Schools have been closed, fishermen asked to keep off the water and tourists urged to leave the city of Puri, a Hindu pilgrimage site where an elaborate, centuries-old temple could be at risk of severe damage. Airports in the cyclone’s path were closing and hundreds of trains have been canceled.

Along Odisha’s coast, more than 850 storm shelters have been opened, said Bishnupada Sethi, the state’s special relief commissioner. Each can hold about 1,000 people, along with livestock.

“People are reluctant to leave their homes, though, which is problematic,” Mr. Sethi said on Thursday.

In Bangladesh, as the storm approached on Friday the government said it had evacuated half a million coastal residents to shelters by 11 a.m.

The government there, similarly, suspended fishing operations, closed ports and ordered an early harvest of rice crops.

Cyclone’s effects felt on Mount Everest
The cyclone was affecting the weather as far away as Mount Everest, where climbers on their way to the summit turned around after conditions worsened.

At Camp 2, 21,000 feet above sea level, climbers reported an increase in cloud cover and moisture, and high winds tore apart tents. Many climbers from higher up the mountain began making their way down to Base Camp, at 17,600 feet above sea level.

Nepal’s Ministry of Home Affairs banned helicopters from flying in high mountain areas through the end of the weekend and issued a warning to mountaineers and trekkers on the mountain. More than 1,000 people, including climbers, high-altitude guides, support staff and government officials, have reached Everest Base Camp since the spring climbing season began in March.


A history of devastating cyclones

The Bay of Bengal has experienced many deadly tropical cyclones, the result of warm air and water temperatures producing storms that strike the large populations along the coast.

Officials said Cyclone Fani could be the most powerful to strike India since 1999, when a cyclone lingered for more than a day over India’s eastern coast, flooding villages, blowing apart houses and ultimately killing more than 10,000 people.

Since that storm, the authorities in the region have significantly improved disaster preparation and response capabilities, strengthening coastal embankments and preparing evacuation routes, according to a World Bank report. Subsequent major storms have resulted in far fewer deaths.

The state of Odisha was much better prepared for Cyclone Phailin in 2013. About one million people were evacuated, more than twice as many as in 1999, and the storm killed 45 people, the World Bank said.

“All of these efforts bore fruit when Cyclone Phailin made landfall,” the report said.

Cyclone Fani could still bring severe dangers to the region, however, threatening flooding in inland river basins, depending on its path, in the Ganges River delta region, where the Indian city of Kolkata is home to millions.

In 2007, Cyclone Sidr killed at least 3,000 people in nearby Bangladesh, and in 1991, a cyclone killed at least 1,000 there and left millions homeless.
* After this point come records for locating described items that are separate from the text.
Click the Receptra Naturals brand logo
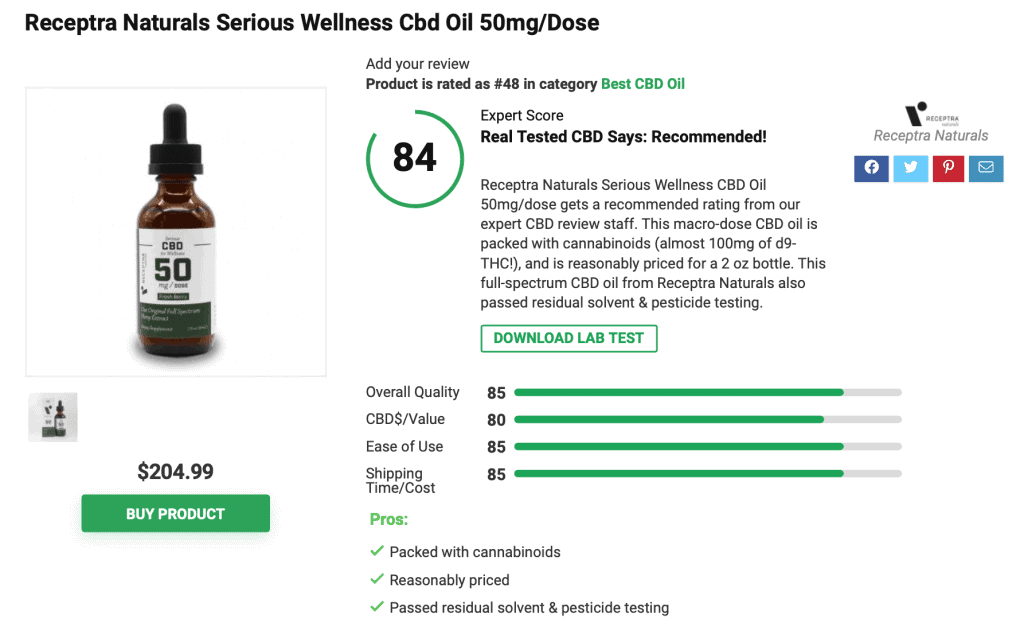The height and width of the screenshot is (638, 1024). (930, 120)
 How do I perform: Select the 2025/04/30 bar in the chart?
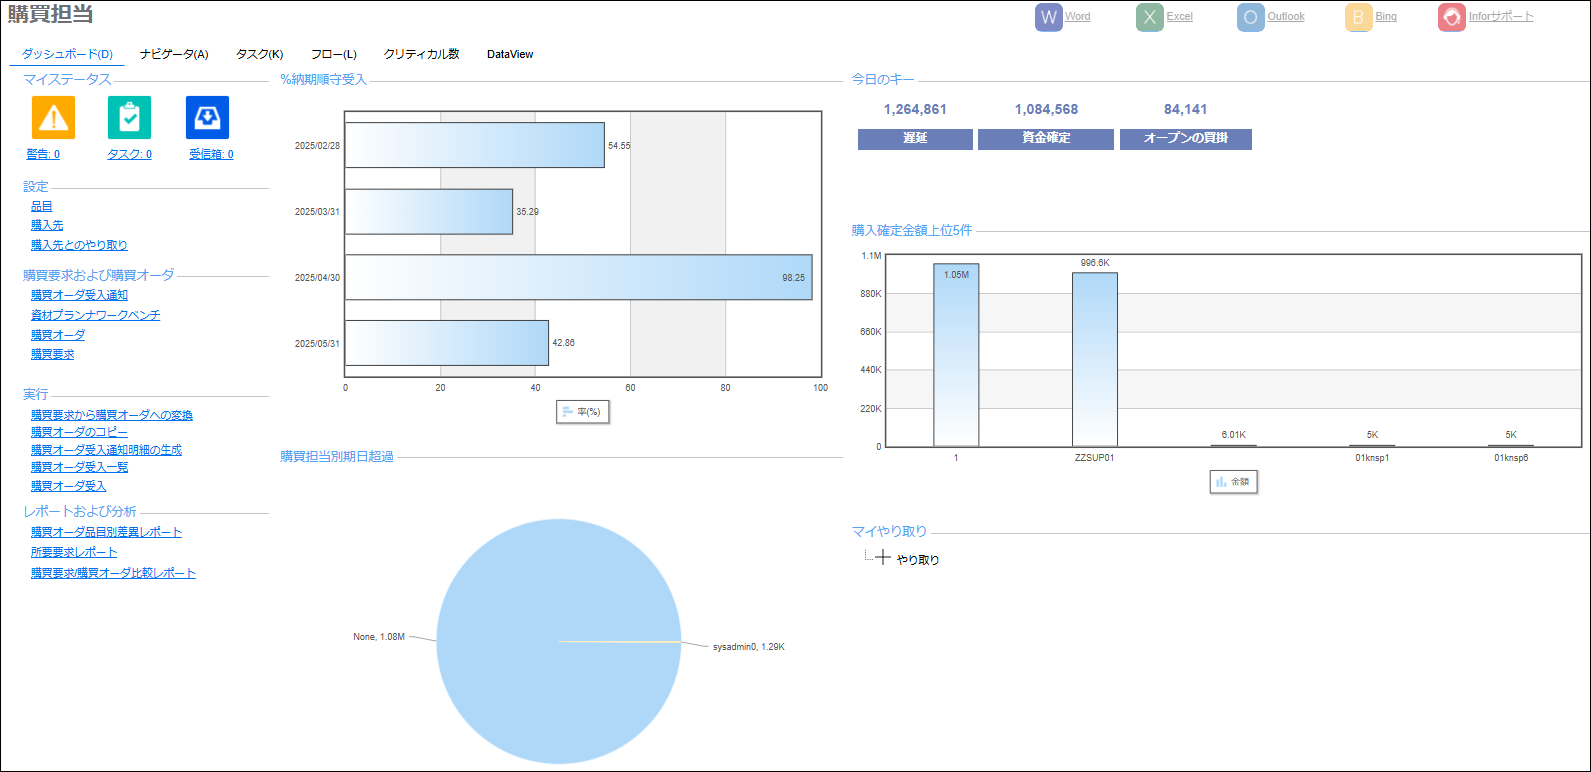point(578,277)
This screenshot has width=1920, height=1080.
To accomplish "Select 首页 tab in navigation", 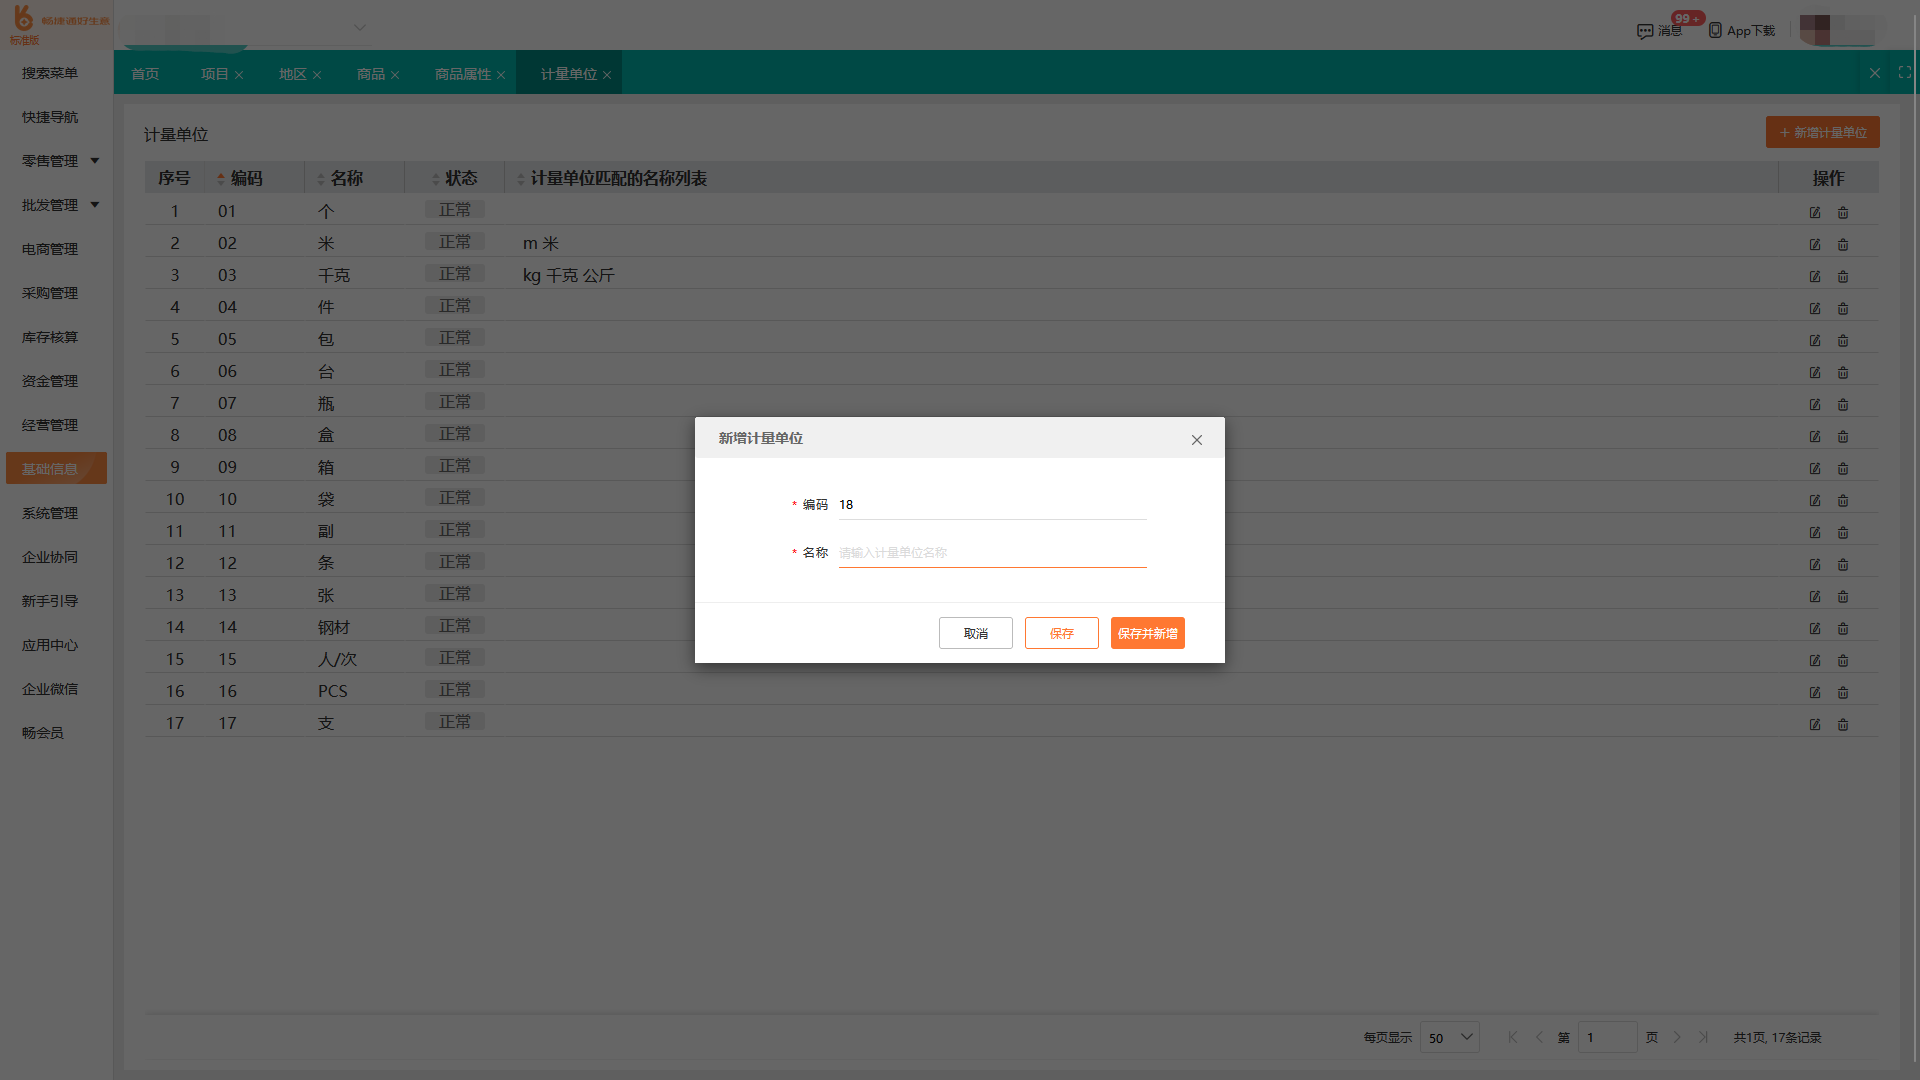I will point(145,74).
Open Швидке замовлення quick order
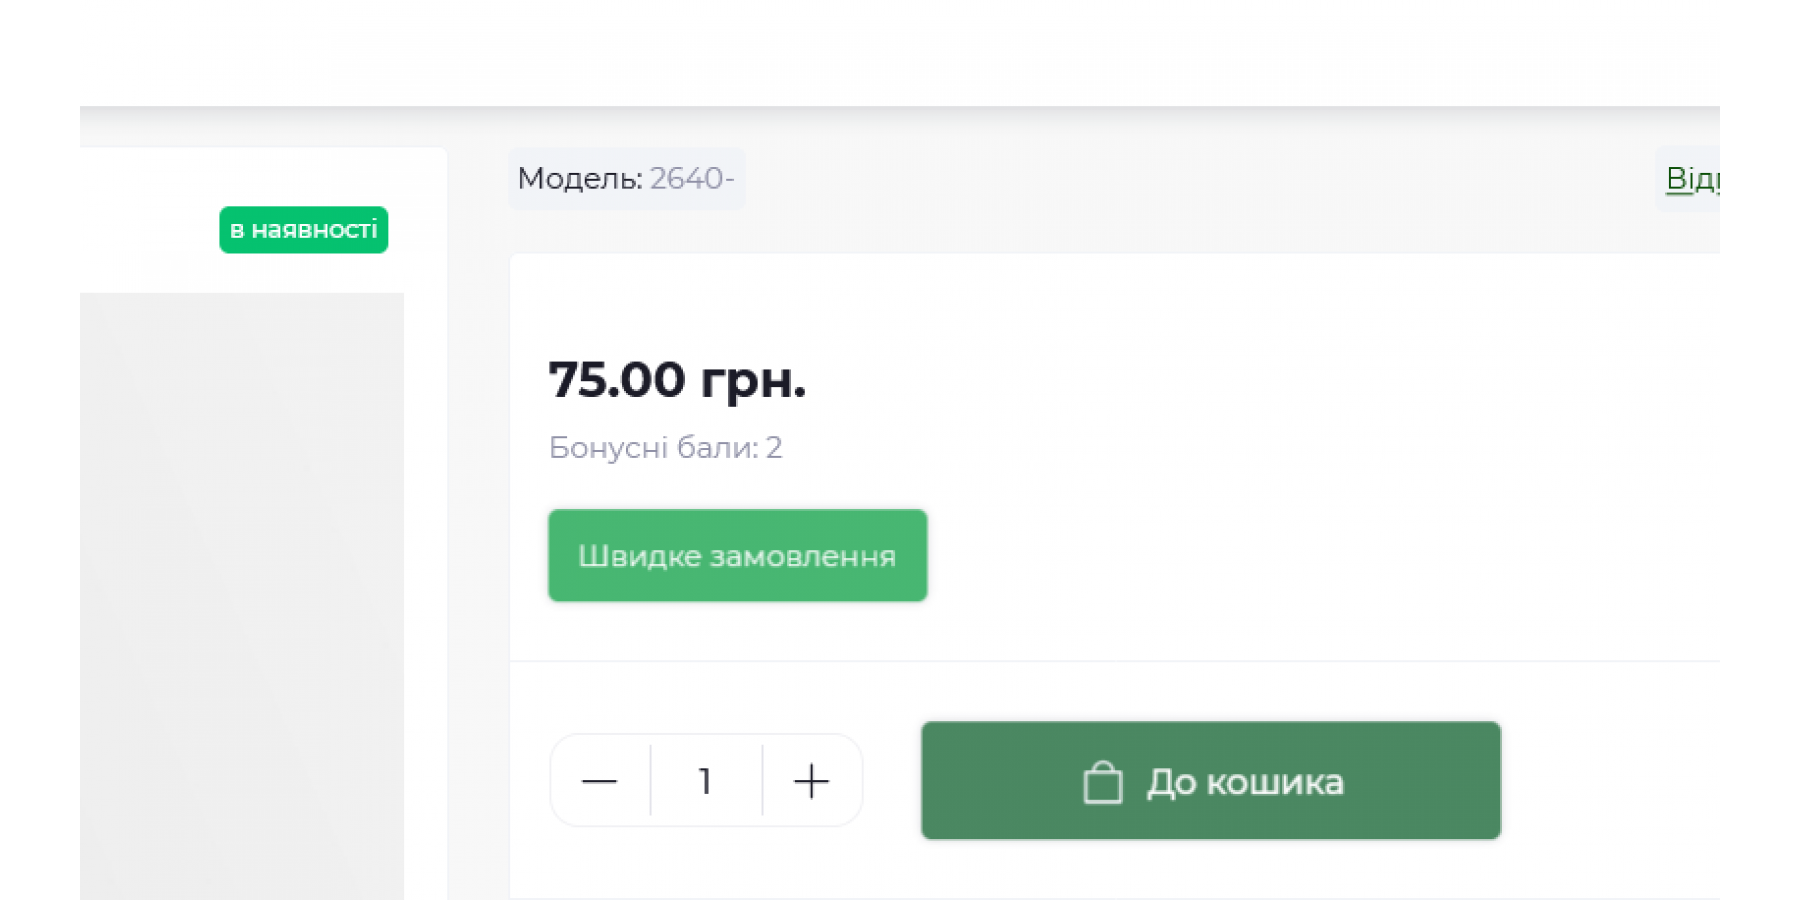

In 1970, the so-called Great Bhola Cyclone drove a tidal wave into what was then East Pakistan, in a disaster that killed an estimated 300,000 people, according to the World Meteorological Organization’s World Weather & Climate Extremes Archive.

“Unfortunately this region, especially the delta area, has produced the highest death tolls from tropical cyclones on the planet,” said Mr. Herndon, the storm researcher. “Many people live in regions barely above sea level.”

And Cyclone Fani has already proved “one of the most intense in the past 20 years,” according to Clare Nullis, a spokeswoman for the World Meteorological Organization.